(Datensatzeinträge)
============================================================

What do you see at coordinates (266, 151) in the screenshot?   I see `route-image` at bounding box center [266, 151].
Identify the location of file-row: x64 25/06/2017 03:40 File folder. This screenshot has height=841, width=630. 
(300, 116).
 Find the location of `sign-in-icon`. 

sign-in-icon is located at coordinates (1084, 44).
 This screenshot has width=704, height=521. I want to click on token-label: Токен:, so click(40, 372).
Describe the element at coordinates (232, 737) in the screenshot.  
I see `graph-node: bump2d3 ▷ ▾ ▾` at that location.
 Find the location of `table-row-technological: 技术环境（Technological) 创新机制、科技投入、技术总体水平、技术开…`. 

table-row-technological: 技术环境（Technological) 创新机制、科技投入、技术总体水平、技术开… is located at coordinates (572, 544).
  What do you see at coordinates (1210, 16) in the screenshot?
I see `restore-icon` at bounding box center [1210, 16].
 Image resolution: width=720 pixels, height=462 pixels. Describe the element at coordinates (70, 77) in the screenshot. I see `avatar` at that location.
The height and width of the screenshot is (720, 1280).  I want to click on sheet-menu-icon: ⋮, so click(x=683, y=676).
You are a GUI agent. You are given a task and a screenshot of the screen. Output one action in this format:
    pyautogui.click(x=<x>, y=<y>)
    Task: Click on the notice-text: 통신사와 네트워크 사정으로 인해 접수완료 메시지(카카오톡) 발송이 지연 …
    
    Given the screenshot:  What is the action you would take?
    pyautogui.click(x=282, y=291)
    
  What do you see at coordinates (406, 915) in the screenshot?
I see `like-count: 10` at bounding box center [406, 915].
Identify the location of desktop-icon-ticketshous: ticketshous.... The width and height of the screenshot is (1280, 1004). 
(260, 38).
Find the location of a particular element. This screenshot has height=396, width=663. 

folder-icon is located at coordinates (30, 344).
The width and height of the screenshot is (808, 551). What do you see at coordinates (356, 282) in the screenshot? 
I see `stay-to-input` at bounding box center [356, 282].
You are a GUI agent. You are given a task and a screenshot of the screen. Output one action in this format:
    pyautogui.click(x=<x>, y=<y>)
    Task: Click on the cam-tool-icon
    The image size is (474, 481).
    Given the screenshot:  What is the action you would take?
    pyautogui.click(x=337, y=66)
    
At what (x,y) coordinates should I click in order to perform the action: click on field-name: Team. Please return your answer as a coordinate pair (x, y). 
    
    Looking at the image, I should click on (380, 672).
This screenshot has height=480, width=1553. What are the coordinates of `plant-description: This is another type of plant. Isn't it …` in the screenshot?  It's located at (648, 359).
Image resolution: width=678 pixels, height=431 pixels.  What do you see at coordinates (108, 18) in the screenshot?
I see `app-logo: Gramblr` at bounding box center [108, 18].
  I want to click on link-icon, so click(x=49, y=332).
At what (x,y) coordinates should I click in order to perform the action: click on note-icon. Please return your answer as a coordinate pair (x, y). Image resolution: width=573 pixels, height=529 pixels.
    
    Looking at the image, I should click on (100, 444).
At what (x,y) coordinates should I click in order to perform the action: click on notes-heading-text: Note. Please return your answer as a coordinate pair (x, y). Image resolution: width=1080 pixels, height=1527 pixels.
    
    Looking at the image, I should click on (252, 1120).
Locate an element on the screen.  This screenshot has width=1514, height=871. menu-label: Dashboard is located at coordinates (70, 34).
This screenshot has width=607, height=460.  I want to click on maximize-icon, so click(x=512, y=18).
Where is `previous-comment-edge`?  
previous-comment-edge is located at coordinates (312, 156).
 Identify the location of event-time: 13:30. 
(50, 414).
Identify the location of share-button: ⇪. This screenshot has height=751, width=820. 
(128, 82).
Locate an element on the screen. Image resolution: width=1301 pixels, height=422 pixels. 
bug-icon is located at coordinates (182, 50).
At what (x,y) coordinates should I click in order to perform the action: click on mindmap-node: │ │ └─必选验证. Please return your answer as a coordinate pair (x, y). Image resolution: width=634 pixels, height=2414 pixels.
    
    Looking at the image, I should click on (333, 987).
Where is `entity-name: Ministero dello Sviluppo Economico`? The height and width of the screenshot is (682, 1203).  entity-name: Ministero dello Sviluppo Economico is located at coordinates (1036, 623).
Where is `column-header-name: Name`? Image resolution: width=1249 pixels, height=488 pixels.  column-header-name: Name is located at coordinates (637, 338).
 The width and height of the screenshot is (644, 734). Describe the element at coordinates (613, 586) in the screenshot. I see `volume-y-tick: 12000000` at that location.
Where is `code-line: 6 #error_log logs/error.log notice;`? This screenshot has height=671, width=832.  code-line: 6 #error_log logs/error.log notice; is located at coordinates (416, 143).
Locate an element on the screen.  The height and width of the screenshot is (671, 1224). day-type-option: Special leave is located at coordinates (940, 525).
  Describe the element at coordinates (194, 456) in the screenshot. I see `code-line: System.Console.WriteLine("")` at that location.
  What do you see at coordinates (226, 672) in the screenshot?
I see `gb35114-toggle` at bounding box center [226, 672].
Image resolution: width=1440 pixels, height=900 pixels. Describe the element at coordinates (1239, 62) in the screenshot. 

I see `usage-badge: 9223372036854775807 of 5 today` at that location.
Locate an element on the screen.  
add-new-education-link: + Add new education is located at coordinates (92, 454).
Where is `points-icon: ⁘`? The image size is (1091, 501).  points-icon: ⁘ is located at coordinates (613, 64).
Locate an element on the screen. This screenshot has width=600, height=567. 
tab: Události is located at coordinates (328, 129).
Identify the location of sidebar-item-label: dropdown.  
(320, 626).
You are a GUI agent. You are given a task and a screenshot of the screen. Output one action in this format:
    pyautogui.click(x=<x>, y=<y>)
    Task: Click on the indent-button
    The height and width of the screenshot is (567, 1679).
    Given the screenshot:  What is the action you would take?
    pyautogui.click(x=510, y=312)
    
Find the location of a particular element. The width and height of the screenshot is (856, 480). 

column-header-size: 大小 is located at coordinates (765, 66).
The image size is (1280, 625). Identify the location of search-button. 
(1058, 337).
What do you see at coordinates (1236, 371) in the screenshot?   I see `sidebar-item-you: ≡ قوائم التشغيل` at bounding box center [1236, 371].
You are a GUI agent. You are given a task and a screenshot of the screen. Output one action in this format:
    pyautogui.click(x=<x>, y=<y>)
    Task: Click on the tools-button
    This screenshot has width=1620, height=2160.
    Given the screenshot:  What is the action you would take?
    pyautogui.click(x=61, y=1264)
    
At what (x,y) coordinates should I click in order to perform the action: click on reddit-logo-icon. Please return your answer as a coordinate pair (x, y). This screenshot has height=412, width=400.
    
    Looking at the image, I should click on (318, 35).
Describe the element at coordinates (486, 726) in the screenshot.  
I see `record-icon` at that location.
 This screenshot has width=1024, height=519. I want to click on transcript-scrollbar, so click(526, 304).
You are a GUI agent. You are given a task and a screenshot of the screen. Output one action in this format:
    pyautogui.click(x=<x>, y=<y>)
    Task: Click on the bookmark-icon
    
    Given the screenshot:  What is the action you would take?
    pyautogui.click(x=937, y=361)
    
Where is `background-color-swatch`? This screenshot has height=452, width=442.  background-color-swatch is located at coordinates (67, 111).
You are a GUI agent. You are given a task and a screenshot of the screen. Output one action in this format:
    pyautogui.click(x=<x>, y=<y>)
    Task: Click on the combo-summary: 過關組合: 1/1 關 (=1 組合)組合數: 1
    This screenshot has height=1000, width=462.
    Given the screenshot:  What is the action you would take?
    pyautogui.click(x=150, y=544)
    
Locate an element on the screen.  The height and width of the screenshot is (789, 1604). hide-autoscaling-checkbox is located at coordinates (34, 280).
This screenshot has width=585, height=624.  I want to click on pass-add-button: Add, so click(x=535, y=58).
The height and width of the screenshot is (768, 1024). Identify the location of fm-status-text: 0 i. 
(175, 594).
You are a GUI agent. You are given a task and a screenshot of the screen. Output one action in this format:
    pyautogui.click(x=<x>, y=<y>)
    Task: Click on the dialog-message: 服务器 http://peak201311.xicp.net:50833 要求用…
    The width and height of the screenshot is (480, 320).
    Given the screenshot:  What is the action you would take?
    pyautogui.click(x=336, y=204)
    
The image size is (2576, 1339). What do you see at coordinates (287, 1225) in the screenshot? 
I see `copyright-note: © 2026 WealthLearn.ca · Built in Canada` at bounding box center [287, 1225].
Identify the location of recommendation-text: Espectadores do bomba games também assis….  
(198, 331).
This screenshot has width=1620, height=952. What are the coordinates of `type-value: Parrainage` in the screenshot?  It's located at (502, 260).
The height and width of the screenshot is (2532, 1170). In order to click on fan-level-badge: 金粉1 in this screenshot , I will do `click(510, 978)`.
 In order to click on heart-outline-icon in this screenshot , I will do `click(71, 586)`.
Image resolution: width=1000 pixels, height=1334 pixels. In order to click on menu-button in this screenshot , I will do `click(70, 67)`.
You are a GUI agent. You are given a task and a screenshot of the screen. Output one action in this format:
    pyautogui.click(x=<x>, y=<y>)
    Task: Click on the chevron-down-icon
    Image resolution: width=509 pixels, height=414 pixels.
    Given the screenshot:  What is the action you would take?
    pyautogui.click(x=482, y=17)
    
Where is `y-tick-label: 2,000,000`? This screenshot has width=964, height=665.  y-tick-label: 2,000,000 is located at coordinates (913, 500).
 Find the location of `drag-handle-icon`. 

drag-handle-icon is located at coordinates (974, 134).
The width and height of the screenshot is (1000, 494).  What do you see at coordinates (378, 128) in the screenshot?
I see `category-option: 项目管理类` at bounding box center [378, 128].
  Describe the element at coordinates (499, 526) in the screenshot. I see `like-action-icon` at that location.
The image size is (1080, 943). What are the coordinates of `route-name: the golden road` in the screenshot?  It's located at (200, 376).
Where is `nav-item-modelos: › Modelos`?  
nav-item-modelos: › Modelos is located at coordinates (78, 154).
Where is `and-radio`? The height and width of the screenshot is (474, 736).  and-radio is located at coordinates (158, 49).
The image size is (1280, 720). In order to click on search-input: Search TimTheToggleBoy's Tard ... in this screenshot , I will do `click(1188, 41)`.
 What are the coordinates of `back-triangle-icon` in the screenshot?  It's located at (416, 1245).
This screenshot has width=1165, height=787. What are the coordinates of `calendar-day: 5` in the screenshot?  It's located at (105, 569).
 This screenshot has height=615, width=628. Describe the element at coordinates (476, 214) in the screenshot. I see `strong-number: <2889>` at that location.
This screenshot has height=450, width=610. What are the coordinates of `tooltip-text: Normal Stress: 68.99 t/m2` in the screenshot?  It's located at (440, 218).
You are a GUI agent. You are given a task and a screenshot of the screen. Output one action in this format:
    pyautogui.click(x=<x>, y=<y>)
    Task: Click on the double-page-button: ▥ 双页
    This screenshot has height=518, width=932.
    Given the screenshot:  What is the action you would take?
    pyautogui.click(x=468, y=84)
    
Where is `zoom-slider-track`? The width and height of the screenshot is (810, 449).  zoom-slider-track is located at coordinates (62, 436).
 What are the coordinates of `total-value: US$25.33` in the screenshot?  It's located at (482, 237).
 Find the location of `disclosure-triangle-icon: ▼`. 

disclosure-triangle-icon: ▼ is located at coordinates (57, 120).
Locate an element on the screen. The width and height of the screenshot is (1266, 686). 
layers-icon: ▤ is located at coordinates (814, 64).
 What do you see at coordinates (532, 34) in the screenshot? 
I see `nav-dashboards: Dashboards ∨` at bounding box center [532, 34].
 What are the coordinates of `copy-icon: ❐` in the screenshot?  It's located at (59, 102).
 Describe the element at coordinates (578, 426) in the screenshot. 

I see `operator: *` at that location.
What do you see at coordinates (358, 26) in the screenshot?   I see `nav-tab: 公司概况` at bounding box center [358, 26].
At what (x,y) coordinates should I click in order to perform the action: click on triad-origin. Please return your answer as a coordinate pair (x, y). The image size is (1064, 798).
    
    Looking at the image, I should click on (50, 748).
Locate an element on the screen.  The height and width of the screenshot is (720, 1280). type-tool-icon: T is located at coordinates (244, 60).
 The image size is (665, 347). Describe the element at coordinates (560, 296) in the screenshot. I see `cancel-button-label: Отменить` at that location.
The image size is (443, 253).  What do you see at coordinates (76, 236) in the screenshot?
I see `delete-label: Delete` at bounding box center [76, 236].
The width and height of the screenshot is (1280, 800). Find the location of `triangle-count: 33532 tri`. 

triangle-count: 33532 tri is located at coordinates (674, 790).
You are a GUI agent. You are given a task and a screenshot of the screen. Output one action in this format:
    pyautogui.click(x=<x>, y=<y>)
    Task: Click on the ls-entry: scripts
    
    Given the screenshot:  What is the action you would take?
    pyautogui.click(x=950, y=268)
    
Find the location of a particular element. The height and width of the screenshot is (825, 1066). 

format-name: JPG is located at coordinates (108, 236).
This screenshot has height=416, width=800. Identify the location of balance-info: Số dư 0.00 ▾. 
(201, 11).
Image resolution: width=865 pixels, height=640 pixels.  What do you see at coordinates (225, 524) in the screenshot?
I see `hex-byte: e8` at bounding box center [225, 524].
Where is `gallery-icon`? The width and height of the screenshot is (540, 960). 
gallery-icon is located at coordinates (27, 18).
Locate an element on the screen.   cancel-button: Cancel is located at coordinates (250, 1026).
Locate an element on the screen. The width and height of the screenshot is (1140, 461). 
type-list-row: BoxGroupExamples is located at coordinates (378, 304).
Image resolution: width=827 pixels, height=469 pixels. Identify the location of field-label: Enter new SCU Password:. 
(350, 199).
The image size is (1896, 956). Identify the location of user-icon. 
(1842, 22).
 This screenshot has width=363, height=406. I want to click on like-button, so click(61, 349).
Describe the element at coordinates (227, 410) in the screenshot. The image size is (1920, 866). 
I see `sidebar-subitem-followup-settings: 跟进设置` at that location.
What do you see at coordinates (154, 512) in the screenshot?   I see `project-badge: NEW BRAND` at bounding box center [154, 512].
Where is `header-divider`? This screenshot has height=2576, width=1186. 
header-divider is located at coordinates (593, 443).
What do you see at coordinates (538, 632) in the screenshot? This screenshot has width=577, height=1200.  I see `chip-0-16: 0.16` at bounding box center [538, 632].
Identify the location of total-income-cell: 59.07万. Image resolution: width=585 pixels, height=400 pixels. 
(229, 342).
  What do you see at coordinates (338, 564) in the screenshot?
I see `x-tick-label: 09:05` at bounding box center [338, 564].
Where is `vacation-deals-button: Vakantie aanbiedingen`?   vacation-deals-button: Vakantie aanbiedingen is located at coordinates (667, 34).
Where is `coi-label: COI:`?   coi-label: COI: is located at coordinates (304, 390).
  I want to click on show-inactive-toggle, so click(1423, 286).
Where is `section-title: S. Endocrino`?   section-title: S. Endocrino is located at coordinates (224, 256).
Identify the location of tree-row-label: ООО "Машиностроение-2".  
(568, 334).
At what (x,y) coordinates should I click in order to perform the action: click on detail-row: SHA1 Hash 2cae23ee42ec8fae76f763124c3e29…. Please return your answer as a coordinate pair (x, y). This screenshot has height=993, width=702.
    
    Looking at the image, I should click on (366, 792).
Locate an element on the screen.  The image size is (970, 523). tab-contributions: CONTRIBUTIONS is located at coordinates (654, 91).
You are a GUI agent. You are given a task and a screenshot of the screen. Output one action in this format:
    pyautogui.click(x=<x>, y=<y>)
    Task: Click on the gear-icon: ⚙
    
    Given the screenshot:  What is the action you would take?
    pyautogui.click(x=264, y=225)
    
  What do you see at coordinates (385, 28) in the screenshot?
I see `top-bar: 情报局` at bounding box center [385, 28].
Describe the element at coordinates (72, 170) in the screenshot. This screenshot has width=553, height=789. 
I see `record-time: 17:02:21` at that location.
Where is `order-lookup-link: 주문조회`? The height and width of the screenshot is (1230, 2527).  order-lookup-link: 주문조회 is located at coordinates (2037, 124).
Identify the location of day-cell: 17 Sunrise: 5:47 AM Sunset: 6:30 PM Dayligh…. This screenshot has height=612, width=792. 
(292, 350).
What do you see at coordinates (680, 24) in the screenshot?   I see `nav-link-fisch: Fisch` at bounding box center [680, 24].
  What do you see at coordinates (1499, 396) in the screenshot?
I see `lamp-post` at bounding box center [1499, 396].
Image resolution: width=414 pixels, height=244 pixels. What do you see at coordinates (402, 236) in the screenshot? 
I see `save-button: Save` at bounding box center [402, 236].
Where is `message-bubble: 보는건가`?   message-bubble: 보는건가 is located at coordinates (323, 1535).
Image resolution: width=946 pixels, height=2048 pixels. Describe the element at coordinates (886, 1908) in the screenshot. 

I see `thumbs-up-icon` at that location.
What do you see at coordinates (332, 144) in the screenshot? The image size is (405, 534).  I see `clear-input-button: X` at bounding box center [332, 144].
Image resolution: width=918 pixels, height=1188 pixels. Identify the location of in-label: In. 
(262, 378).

============================================================

* AUFGABENSTELLUNG *
Tausche im Abschnitt vom Anfang der Daten bis einschließlich der Zeile mit „(300, 116).“ das Wort „Identify“ gegen „Determine“ aus. Gib nur diese Zeilen wieder und lass alles andere unverändert.

* ERGEBNIS *
What do you see at coordinates (266, 151) in the screenshot?   I see `route-image` at bounding box center [266, 151].
Determine the location of file-row: x64 25/06/2017 03:40 File folder. This screenshot has height=841, width=630. 
(300, 116).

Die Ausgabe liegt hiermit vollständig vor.